(Target position records)

========================================================================

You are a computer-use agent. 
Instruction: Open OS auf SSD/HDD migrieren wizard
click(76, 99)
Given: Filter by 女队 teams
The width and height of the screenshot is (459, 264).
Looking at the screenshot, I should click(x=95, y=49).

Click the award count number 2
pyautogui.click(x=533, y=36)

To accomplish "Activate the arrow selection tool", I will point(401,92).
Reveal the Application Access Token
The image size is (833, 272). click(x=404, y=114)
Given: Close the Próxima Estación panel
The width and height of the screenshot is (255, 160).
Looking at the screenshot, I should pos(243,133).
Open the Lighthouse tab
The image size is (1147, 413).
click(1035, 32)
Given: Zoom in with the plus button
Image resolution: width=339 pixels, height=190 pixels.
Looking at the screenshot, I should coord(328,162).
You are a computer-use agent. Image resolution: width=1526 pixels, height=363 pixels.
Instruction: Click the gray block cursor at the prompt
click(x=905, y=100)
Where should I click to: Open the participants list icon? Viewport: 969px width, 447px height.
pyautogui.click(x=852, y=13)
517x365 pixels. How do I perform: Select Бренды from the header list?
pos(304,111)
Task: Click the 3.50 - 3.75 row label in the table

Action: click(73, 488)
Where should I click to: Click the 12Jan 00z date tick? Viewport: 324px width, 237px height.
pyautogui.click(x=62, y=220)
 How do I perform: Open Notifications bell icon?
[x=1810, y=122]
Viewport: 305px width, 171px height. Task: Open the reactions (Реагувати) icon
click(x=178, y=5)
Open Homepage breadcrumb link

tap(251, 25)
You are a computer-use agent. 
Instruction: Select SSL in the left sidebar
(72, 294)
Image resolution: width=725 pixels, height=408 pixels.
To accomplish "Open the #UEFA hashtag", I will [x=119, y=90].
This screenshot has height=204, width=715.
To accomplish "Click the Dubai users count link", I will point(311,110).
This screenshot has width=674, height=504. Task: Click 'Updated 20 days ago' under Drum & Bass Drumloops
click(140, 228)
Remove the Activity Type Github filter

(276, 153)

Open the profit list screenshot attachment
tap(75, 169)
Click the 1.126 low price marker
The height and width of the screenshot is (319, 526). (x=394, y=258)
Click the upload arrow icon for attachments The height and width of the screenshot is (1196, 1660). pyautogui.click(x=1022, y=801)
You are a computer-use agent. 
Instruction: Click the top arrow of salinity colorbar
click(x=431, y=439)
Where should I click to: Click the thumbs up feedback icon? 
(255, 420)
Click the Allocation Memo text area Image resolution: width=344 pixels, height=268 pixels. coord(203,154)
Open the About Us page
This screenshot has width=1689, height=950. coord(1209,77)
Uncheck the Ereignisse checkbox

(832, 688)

========================================================================

### What to produce
Rewrite the items, requests included, beginning at the line that has "Where should I click to: Click the 12Jan" and stopping after the line that has "will [x=119, y=90].". Multiply each coordinate in the answers by 2.45 and round it to a whole number, rounding halves up, but leave every number in the requests unchanged.

### The answer
Where should I click to: Click the 12Jan 00z date tick? Viewport: 324px width, 237px height.
pyautogui.click(x=152, y=539)
 How do I perform: Open Notifications bell icon?
[x=4435, y=299]
Viewport: 305px width, 171px height. Task: Open the reactions (Реагувати) icon
click(x=436, y=12)
Open Homepage breadcrumb link

tap(615, 61)
You are a computer-use agent. 
Instruction: Select SSL in the left sidebar
(176, 720)
Image resolution: width=725 pixels, height=408 pixels.
To accomplish "Open the #UEFA hashtag", I will [x=292, y=221].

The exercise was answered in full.